Many other animals prey upon individual honey bees, which may sometimes weaken colonies. Examples are cane toads and bee eaters (birds), which pick off foragers near the colony entrance; robber flies, which take individual foragers as they visit flowers; and hornets and bee wolves (wasps), which may enter the nest or hive and steal larvae. Bears have an insatiable appetite for honey and bee larvae and may destroy many nests or hives in a single raid.
Honey bee colonies used in commercial pollination and those kept in urban areas are exposed to pesticides, fungicides, fertilizers, and other agricultural chemicals and are frequently poisoned by accident.

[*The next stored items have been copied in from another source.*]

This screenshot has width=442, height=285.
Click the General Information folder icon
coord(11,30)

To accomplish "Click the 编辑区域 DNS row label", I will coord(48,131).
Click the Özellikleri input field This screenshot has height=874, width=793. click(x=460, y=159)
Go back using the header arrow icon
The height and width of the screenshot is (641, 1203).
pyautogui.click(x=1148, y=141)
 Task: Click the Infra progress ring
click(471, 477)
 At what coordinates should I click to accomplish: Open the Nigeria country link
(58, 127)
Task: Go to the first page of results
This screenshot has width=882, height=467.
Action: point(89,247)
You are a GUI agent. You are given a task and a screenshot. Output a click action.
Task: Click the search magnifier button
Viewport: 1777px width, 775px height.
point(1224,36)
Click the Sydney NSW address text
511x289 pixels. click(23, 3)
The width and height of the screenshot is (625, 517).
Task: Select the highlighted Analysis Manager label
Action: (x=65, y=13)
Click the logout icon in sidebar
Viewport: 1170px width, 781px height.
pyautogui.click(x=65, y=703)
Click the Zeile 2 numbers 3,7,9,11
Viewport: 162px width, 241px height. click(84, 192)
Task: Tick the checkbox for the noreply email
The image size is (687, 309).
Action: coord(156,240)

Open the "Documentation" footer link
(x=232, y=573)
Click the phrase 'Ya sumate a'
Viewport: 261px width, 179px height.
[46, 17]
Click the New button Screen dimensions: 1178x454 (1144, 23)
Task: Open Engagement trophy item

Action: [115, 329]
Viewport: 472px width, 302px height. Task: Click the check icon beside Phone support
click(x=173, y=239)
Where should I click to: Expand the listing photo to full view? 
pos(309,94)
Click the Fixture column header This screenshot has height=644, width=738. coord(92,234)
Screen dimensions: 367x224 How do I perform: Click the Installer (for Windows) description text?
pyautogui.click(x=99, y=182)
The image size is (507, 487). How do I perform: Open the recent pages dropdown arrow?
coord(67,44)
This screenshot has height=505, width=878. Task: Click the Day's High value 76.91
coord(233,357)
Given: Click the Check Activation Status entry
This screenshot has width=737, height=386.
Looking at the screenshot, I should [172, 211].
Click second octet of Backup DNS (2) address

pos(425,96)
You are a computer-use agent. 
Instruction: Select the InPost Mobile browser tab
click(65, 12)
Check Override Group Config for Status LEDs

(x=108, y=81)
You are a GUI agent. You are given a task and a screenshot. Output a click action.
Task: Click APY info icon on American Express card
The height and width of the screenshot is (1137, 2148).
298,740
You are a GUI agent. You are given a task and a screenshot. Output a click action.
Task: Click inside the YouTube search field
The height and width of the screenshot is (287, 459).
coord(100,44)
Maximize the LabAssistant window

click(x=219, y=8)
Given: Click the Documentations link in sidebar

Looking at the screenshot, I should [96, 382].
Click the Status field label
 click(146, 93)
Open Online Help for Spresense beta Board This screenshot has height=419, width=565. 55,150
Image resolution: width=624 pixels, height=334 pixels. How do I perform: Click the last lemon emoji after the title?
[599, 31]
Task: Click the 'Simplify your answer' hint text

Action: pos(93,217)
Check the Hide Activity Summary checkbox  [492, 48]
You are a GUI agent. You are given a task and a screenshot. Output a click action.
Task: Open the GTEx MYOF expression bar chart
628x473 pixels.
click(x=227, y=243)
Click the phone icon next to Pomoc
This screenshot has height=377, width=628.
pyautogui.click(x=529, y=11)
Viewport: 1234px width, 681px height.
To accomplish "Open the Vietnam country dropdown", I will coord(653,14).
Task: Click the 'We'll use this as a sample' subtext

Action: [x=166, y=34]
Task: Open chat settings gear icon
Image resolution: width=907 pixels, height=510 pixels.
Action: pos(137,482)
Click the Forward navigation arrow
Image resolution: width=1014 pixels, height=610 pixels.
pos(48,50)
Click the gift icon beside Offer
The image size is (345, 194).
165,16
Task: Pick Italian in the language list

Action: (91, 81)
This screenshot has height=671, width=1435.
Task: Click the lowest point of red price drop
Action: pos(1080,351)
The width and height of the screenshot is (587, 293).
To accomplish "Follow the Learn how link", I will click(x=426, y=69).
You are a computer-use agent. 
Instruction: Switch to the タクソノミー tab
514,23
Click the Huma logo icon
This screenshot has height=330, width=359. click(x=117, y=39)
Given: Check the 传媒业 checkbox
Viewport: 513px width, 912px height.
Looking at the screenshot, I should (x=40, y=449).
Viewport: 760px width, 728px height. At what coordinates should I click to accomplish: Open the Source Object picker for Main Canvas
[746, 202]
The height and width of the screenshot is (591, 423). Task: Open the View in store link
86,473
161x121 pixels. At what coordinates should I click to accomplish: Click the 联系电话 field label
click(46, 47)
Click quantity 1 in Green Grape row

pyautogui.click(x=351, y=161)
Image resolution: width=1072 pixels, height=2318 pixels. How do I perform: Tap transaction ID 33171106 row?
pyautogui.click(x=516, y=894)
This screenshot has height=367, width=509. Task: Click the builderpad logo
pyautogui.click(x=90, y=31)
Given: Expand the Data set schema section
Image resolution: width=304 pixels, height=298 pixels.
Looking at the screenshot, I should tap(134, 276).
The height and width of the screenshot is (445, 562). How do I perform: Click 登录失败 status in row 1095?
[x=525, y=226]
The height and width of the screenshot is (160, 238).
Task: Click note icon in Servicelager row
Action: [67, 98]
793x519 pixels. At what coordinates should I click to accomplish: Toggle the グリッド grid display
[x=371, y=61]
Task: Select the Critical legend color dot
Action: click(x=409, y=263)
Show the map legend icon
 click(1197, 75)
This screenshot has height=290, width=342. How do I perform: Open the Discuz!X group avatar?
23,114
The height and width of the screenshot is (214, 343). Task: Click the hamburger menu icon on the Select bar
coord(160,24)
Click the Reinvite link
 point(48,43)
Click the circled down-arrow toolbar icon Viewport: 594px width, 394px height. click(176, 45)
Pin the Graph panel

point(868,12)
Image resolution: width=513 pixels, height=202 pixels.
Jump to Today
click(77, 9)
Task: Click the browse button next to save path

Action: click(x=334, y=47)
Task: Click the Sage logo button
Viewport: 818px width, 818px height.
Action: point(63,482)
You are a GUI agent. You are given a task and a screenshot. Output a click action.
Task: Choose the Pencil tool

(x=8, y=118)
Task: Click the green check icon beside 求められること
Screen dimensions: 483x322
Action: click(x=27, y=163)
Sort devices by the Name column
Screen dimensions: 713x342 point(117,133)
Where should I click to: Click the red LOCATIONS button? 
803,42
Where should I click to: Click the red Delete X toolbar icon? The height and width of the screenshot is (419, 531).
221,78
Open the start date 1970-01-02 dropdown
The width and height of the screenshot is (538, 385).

This is a major concern of modern beekeepers.
Honey bees have become the primary source of pollination for approximately one-fourth of all crops produced in the United States and some other countries. The value of the crops that rely on such pollination has been estimated as high as $10 billion annually in the United States. Examples of fruit crops that rely on honey bees are almonds, apples, apricots, avocados, blackberries, blueberries, cantaloupes, cherries, cranberries, cucumbers, pears, raspberries, strawberries and watermelons. The seeds of many vegetables are also produced with honey bee pollination; examples include alfalfa, asparagus, broccoli, brussel sprouts, cabbage, carrots, clover, cotton, cucumbers, onions, radishes, squash, sweet clover, and turnips.
Many species of wild pollinators have disappeared from the land as their habitats have been destroyed or altered by humans. The honey bee has taken over as pollinator of many of the wild plants that remain; its ecological value in this regard is tremendous.
Honey bees are the sole source of honey and beeswax, a fine wax with unusual qualities. Honey bees also produce propolis, a gummy substance made from tree sap that has antibacterial properties, and royal jelly and pollen for human consumption. Honey bee venom is extracted for the production of antivenom therapy and is being investigated as a treatment for several serious diseases of the muscles, connective tissue, and immune system, including multiple sclerosis and arthritis.
Scientific classification: Honey bees comprise the genus Apis in the family Apidae, order Hymenoptera. The European honey bee is classified as Apis mellifera, the Indian honey bee is A. cerana, Koschevnikov's honey bee is A. koschevnikovi, the dwarf honey bee is A. florea, the andreniform dwarf honey bee is A. andreniformis, the giant honey bee is A. dorsata, and the mountain giant honey bee is A. laboriosa. The Italian race of the European honey bee is A. m. ligustica, the Carniolan race is A. m. carnica, and the Caucasian race is A. m. causcasia.